The title refers to the phenomenon of the Aurora Borealis, sometimes called the “Northern Lights” (there is also a southern polar equivalent, the Aurora Australis, but unlike their northern rivals I have not personally witnessed those. This piece may therefore be considered exclusively Nordic in its inspiration). They are caused by atomic particles ejected from the sun, directed by the Earth’s magnetic field towards its poles, then tumbling down through the Earth’s atmosphere. Aurorae can range from a strange luminous glow in the northern sky to spectacular displays in higher latitudes where “…they light up the sky with a splendid brilliance which drives away the winter darkness, often taking on weird and beautiful shapes: twisting flames, weaving curtains of cold fire. No words can do justice to their beauty.” (Larousse Encyclopedia of Astronomy)
I have attempted to use the image of these twisting and turning curtains of light and to realise this in sound. All the instruments in the band are here treated as soloists and this offers enormous potential to create subtly shifting colours and textures.
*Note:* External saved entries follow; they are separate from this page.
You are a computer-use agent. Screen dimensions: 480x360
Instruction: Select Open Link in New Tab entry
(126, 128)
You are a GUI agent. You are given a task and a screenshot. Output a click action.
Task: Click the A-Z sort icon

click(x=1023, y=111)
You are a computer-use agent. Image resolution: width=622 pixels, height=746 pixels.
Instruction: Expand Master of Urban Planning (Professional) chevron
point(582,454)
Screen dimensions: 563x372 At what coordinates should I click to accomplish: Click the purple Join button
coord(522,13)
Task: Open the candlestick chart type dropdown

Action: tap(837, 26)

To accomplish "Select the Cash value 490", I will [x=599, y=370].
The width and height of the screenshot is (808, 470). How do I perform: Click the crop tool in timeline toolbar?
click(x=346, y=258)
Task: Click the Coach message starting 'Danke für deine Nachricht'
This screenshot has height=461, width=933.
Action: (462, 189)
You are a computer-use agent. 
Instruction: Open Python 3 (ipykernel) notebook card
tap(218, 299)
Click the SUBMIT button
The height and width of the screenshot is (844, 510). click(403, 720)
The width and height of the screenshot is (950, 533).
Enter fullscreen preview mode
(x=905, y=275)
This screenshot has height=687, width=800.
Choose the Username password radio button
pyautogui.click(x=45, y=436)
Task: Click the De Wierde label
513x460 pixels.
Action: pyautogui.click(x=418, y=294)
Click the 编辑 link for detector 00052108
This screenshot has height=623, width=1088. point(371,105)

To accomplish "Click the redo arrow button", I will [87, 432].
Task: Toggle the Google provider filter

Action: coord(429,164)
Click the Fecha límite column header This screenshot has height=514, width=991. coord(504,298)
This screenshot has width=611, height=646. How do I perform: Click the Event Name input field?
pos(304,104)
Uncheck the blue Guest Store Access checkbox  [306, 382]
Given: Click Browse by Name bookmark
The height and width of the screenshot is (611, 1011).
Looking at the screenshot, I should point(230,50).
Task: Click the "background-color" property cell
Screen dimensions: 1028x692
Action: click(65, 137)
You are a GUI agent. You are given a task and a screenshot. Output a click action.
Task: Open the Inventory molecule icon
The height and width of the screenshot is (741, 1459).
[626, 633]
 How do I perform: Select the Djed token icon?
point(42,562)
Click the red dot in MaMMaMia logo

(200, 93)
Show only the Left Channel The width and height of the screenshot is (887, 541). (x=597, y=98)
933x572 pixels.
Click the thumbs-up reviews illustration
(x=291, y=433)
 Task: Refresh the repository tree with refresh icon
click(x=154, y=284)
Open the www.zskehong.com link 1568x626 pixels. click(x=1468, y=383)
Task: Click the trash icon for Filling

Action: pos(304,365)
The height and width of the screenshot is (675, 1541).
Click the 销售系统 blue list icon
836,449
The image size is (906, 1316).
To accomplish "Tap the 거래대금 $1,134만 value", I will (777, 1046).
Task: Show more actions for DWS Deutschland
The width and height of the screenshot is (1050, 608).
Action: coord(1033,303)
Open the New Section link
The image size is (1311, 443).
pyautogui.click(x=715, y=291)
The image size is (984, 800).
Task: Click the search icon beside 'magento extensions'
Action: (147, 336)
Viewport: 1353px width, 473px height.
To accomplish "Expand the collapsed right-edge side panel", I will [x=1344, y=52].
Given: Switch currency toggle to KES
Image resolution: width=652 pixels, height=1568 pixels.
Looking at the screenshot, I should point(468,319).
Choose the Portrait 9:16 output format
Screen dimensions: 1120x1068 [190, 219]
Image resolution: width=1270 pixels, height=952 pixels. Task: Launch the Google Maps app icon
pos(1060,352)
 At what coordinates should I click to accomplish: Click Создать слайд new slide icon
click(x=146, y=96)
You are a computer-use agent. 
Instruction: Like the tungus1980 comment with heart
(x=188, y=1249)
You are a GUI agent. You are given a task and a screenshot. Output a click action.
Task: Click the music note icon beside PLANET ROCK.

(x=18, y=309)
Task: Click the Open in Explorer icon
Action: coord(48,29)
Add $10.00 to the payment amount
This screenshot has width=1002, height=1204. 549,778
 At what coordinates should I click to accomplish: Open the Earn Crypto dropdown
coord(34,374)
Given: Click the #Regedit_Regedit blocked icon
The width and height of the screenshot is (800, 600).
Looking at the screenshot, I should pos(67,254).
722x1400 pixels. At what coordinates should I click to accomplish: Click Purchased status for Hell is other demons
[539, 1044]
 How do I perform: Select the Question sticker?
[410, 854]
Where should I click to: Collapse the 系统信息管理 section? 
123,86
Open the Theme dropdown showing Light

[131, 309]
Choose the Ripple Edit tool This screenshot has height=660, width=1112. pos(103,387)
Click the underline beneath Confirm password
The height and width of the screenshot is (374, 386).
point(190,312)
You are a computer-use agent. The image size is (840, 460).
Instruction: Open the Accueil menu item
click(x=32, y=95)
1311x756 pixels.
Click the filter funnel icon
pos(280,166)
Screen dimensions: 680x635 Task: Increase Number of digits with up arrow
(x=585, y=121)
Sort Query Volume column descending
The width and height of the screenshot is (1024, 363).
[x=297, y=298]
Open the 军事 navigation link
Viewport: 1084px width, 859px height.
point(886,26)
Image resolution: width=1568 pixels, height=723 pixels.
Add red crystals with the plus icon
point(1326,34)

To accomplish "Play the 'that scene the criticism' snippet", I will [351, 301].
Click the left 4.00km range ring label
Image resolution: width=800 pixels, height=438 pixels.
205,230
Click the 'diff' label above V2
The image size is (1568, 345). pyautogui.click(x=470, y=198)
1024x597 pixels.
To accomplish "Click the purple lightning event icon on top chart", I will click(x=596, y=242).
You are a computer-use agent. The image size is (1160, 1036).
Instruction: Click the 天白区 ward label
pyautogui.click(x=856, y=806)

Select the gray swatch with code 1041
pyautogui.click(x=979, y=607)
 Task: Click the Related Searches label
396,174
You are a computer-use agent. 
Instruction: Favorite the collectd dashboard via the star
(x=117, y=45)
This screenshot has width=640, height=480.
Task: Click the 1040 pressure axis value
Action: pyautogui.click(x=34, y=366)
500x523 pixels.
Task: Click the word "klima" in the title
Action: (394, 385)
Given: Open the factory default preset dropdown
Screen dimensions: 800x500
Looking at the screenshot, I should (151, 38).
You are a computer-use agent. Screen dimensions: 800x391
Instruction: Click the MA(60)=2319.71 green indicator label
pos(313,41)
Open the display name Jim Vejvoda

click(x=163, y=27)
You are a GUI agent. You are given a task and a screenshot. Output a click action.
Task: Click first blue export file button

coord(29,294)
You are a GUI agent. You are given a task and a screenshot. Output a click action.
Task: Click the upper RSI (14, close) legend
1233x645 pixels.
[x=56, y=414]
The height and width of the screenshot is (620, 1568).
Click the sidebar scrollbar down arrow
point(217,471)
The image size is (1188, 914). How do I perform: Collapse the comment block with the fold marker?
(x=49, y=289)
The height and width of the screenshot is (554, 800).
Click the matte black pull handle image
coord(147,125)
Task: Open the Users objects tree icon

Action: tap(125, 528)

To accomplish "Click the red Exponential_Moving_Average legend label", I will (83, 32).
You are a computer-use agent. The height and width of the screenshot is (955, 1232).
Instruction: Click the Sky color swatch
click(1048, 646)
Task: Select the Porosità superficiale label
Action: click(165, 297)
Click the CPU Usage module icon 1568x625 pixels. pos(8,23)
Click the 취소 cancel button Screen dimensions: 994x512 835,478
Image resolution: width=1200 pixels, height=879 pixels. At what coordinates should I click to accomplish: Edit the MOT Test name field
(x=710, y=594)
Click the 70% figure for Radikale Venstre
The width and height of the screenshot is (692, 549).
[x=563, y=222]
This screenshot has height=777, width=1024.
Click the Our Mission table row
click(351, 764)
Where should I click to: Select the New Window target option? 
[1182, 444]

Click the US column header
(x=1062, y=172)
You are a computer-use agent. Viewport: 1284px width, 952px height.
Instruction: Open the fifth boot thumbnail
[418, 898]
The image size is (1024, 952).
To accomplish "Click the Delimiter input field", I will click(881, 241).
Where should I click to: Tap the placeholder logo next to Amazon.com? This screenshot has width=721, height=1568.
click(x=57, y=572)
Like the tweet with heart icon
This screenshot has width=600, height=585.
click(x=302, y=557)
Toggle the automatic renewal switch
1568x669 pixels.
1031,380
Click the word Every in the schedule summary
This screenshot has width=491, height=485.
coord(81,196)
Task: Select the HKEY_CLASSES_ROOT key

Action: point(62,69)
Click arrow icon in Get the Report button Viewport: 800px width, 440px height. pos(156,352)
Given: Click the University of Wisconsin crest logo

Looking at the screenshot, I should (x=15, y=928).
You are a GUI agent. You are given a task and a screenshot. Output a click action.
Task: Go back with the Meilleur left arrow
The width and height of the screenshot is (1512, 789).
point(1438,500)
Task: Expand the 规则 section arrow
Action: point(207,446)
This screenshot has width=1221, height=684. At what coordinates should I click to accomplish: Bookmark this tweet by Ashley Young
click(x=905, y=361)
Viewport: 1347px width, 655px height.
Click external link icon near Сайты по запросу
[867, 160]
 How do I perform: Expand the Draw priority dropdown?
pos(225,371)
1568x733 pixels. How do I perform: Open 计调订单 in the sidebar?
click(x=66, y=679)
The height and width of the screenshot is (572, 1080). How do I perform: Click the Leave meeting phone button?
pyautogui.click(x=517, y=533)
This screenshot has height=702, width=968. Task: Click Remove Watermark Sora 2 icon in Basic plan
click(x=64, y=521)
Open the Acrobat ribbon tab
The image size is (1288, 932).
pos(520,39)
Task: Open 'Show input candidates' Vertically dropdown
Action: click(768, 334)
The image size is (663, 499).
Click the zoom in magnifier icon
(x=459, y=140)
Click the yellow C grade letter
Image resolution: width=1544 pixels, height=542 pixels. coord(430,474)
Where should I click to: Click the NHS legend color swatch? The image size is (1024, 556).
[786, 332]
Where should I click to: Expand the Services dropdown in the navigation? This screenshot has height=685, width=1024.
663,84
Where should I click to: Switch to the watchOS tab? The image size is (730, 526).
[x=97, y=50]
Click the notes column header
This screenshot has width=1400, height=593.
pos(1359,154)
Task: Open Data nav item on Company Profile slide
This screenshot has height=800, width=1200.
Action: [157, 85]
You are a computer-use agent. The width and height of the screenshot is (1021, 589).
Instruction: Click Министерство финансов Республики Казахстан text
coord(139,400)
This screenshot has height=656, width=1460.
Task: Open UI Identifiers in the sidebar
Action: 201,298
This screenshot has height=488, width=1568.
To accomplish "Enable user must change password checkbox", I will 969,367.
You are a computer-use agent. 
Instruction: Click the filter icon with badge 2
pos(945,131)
The music also tries to convey something of the calmness and beauty of this miraculous phenomenon in an extended slow movement that is very much the emotional heart of the Gaia Symphony.
Aurora was commissioned by the Welsh Amateur Music Federation jointly for the National Youth Brass Band of Wales and the “Buy As You View Cory Band”. It was composed 2003, during my time as Composer in Residence to the Cory Band and is dedicated to them.